### The input ###

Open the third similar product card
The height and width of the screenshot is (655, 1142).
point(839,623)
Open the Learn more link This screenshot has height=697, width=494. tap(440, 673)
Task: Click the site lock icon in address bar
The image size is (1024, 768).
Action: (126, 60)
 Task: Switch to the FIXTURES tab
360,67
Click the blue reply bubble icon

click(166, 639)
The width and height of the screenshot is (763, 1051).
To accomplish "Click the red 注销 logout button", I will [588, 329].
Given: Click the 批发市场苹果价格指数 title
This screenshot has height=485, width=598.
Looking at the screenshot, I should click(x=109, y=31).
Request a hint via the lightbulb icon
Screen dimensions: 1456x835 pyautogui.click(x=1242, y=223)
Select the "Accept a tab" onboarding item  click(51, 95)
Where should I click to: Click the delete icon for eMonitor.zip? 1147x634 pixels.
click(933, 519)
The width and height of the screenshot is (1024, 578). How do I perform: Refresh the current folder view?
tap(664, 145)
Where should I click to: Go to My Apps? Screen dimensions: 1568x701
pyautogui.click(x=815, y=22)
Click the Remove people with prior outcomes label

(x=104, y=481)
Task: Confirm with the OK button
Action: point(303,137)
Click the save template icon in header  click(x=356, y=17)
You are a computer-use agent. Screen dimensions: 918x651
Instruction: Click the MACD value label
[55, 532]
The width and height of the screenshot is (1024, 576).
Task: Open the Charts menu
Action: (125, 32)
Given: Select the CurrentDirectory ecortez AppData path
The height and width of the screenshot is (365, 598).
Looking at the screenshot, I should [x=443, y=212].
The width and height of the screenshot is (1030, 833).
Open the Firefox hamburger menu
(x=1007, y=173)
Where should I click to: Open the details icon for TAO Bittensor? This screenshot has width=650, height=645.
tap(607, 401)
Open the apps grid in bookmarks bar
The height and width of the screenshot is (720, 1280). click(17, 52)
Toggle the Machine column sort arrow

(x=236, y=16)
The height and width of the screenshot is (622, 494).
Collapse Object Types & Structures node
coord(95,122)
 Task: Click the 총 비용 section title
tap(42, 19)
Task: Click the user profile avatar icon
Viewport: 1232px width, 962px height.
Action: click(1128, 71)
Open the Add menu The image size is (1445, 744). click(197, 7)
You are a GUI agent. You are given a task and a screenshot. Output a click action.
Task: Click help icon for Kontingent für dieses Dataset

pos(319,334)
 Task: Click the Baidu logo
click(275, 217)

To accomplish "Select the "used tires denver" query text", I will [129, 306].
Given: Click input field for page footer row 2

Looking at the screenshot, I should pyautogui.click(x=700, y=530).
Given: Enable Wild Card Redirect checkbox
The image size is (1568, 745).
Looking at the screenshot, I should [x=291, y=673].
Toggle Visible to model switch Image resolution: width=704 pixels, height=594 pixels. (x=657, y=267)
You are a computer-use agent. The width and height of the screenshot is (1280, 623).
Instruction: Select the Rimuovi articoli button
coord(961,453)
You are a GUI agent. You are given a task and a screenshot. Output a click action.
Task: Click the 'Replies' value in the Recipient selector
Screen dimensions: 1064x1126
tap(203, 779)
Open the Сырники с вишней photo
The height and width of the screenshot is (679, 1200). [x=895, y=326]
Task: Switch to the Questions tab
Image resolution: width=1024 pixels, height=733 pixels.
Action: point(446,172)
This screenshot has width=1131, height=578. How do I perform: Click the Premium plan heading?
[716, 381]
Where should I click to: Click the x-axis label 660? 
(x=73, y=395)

###

* **Exercise instructions**:
Your reply should be every line of the material, transcribed exactly.

* **Answer below**:
Open the third similar product card
The height and width of the screenshot is (655, 1142).
point(839,623)
Open the Learn more link This screenshot has height=697, width=494. tap(440, 673)
Task: Click the site lock icon in address bar
The image size is (1024, 768).
Action: (126, 60)
 Task: Switch to the FIXTURES tab
360,67
Click the blue reply bubble icon

click(166, 639)
The width and height of the screenshot is (763, 1051).
To accomplish "Click the red 注销 logout button", I will [588, 329].
Given: Click the 批发市场苹果价格指数 title
This screenshot has height=485, width=598.
Looking at the screenshot, I should click(x=109, y=31).
Request a hint via the lightbulb icon
Screen dimensions: 1456x835 pyautogui.click(x=1242, y=223)
Select the "Accept a tab" onboarding item  click(51, 95)
Where should I click to: Click the delete icon for eMonitor.zip? 1147x634 pixels.
click(933, 519)
The width and height of the screenshot is (1024, 578). How do I perform: Refresh the current folder view?
tap(664, 145)
Where should I click to: Go to My Apps? Screen dimensions: 1568x701
pyautogui.click(x=815, y=22)
Click the Remove people with prior outcomes label

(x=104, y=481)
Task: Confirm with the OK button
Action: point(303,137)
Click the save template icon in header  click(x=356, y=17)
You are a computer-use agent. Screen dimensions: 918x651
Instruction: Click the MACD value label
[55, 532]
The width and height of the screenshot is (1024, 576).
Task: Open the Charts menu
Action: (125, 32)
Given: Select the CurrentDirectory ecortez AppData path
The height and width of the screenshot is (365, 598).
Looking at the screenshot, I should [x=443, y=212].
The width and height of the screenshot is (1030, 833).
Open the Firefox hamburger menu
(x=1007, y=173)
Where should I click to: Open the details icon for TAO Bittensor? This screenshot has width=650, height=645.
tap(607, 401)
Open the apps grid in bookmarks bar
The height and width of the screenshot is (720, 1280). click(17, 52)
Toggle the Machine column sort arrow

(x=236, y=16)
The height and width of the screenshot is (622, 494).
Collapse Object Types & Structures node
coord(95,122)
 Task: Click the 총 비용 section title
tap(42, 19)
Task: Click the user profile avatar icon
Viewport: 1232px width, 962px height.
Action: click(1128, 71)
Open the Add menu The image size is (1445, 744). click(197, 7)
You are a GUI agent. You are given a task and a screenshot. Output a click action.
Task: Click help icon for Kontingent für dieses Dataset

pos(319,334)
 Task: Click the Baidu logo
click(275, 217)

To accomplish "Select the "used tires denver" query text", I will [129, 306].
Given: Click input field for page footer row 2

Looking at the screenshot, I should pyautogui.click(x=700, y=530).
Given: Enable Wild Card Redirect checkbox
The image size is (1568, 745).
Looking at the screenshot, I should [x=291, y=673].
Toggle Visible to model switch Image resolution: width=704 pixels, height=594 pixels. (x=657, y=267)
You are a computer-use agent. The width and height of the screenshot is (1280, 623).
Instruction: Select the Rimuovi articoli button
coord(961,453)
You are a GUI agent. You are given a task and a screenshot. Output a click action.
Task: Click the 'Replies' value in the Recipient selector
Screen dimensions: 1064x1126
tap(203, 779)
Open the Сырники с вишней photo
The height and width of the screenshot is (679, 1200). [x=895, y=326]
Task: Switch to the Questions tab
Image resolution: width=1024 pixels, height=733 pixels.
Action: point(446,172)
This screenshot has width=1131, height=578. How do I perform: Click the Premium plan heading?
[716, 381]
Where should I click to: Click the x-axis label 660? 
(x=73, y=395)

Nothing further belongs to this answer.